Pudendal neuralgia is a chronic and often debilitating pain condition affecting the pudendal nerve, which supplies sensation to the perineum, genitals, and anal region. A neurologist specializing in this area performs a comprehensive diagnostic evaluation, which is crucial as the symptoms can mimic other pelvic disorders. The diagnostic process involves a detailed neurological examination, assessment of pain patterns, and may include specialized nerve conduction studies or diagnostic nerve blocks to confirm the nerve's involvement. Management by a neurologist focuses on a multimodal approach, combining medications like neuropathic pain agents, targeted nerve blocks for both diagnosis and therapy, and guidance on physical therapy and lifestyle modifications to alleviate pressure on the nerve, aiming to restore function and improve quality of life.

Key Highlights

    Provides a definitive diagnosis for chronic pelvic, perineal, or genital pain.Offers a targeted, nerve-specific treatment approach rather than generalized pain management.Can involve therapeutic nerve blocks that provide significant, sometimes long-lasting, pain relief.Management is typically non-surgical and focuses on a combination of medication, therapy, and lifestyle changes.Care is directed by a specialist (neurologist) with expertise in nerve-related pain disorders.

Who is this surgery for?

  • Chronic pain (burning, stabbing, numbness) in the area supplied by the pudendal nerve: perineum, vulva, scrotum, penis, clitoris, or anus.
  • Pain that is typically worsened by sitting and relieved by standing or lying down.
  • Suspected nerve entrapment or injury following pelvic surgery, childbirth, cycling, or trauma.
  • Pain associated with urinary urgency/frequency, fecal urgency, or sexual dysfunction where other causes have been ruled out.
  • Failure to respond to standard treatments for presumed prostatitis, vulvodynia, or coccydynia.

How to prepare

  • Detailed discussion with the neurologist about medical history, symptoms, and previous treatments.
  • May require stopping certain blood-thinning medications (as advised by the doctor) prior to any nerve block procedure.
  • Fasting for a few hours may be required if a procedural nerve block with sedation is planned.
  • Wearing comfortable, loose-fitting clothing to the appointment is recommended.
  • Arranging for transportation home is advisable, especially if a nerve block or sedation is performed.

Risks & possible complications

  • Temporary increase in pain or soreness at the injection site after a nerve block.
  • Bruising, bleeding, or infection at the injection site (rare).
  • Risk of accidental puncture of nearby structures during a nerve block (very rare).
  • Temporary numbness or weakness in the treatment area.
  • Allergic reaction to local anesthetic or contrast dye (if used).
  • Possibility that the diagnostic procedure or treatment may not provide lasting relief.

Recovery & hospital stay

  • After a diagnostic/therapeutic nerve block, rest is advised for the remainder of the day.
  • Ice packs can be applied to the injection site to reduce swelling and discomfort.
  • Avoid strenuous activity, heavy lifting, or prolonged sitting for 24-48 hours post-procedure.
  • Keep the injection site clean and dry.

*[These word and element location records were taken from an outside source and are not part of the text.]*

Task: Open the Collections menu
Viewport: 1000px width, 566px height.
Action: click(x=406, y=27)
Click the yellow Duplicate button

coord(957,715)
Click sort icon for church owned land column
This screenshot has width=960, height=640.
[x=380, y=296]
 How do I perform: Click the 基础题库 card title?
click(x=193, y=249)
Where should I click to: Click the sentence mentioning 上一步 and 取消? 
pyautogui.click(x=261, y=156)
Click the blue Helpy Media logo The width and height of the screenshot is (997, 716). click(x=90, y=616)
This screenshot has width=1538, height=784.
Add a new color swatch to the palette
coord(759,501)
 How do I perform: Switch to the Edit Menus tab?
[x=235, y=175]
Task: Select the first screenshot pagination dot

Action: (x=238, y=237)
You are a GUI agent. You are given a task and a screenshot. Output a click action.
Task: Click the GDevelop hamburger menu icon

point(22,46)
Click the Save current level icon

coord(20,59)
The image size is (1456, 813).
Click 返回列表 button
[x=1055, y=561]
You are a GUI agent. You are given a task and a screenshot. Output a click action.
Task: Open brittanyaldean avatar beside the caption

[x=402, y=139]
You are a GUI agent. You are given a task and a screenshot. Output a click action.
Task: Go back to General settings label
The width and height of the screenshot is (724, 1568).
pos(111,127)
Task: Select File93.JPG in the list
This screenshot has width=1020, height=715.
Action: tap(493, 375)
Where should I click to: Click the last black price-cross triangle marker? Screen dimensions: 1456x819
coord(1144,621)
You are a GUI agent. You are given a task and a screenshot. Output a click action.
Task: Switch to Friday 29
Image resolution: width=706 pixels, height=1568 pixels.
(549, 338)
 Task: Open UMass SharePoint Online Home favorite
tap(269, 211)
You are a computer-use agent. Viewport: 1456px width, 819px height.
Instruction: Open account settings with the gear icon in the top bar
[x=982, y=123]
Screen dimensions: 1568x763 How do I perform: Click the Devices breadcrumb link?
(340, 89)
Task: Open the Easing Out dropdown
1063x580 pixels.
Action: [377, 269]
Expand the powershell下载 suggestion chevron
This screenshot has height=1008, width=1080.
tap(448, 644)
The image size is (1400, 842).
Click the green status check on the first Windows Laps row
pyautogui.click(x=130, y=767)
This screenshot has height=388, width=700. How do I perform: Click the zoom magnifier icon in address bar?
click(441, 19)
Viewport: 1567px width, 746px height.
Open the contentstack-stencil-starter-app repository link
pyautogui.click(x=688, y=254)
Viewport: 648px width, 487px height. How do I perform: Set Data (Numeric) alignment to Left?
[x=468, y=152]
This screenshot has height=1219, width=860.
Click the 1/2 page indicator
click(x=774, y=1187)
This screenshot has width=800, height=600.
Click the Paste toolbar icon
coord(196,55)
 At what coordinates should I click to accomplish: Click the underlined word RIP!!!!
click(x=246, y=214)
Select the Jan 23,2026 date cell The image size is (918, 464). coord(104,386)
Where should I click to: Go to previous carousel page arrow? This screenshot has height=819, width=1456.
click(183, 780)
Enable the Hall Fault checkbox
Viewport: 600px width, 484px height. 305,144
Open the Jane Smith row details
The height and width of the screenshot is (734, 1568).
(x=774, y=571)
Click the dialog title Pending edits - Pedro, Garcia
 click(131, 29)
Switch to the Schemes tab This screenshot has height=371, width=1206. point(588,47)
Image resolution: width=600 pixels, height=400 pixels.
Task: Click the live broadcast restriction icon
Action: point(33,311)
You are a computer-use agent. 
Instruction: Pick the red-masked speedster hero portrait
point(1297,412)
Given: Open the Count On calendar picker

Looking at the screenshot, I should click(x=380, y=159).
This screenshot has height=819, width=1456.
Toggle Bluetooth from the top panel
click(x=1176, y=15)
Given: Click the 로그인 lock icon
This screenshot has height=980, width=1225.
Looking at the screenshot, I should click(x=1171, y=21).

Monitor for signs of infection.
  • Follow-up with the neurologist is essential to assess the effectiveness of the block and plan further management, which may include physical therapy or medication adjustments.
  • Long-term recovery involves adhering to prescribed medications, physical therapy exercises, and lifestyle modifications to avoid nerve irritation.
  • checked Typical hospital stay: 0 days (outpatient)
  • checked Expected recovery time: 1-2 days for procedure recovery; weeks to months for full therapeutic effect

Frequently Asked Questions

If you are considering pudendal neuralgia in Turkey, these questions and answers can help you make a confident, informed decision.

Procedure cost in other countries

Here is an overview of how the estimated cost, hospital stay, and recovery time for pudendal neuralgia compare across other countries where we have data.

Country Estimated cost range Typical stay Recovery time View details
India USD 55 – USD 275 0 days (outpatient) ~ 1-2 days for procedure recovery; weeks to months for full therapeutic effect Know More
Turkey USD 410 – USD 2,049 0 days (outpatient) ~ 1-2 days for procedure recovery; weeks to months for full therapeutic effect Know More

Top hospitals for Pudendal Neuralgia in Turkey

These partner hospitals in Turkey have dedicated neurology teams and experience managing patients undergoing pudendal neuralgia.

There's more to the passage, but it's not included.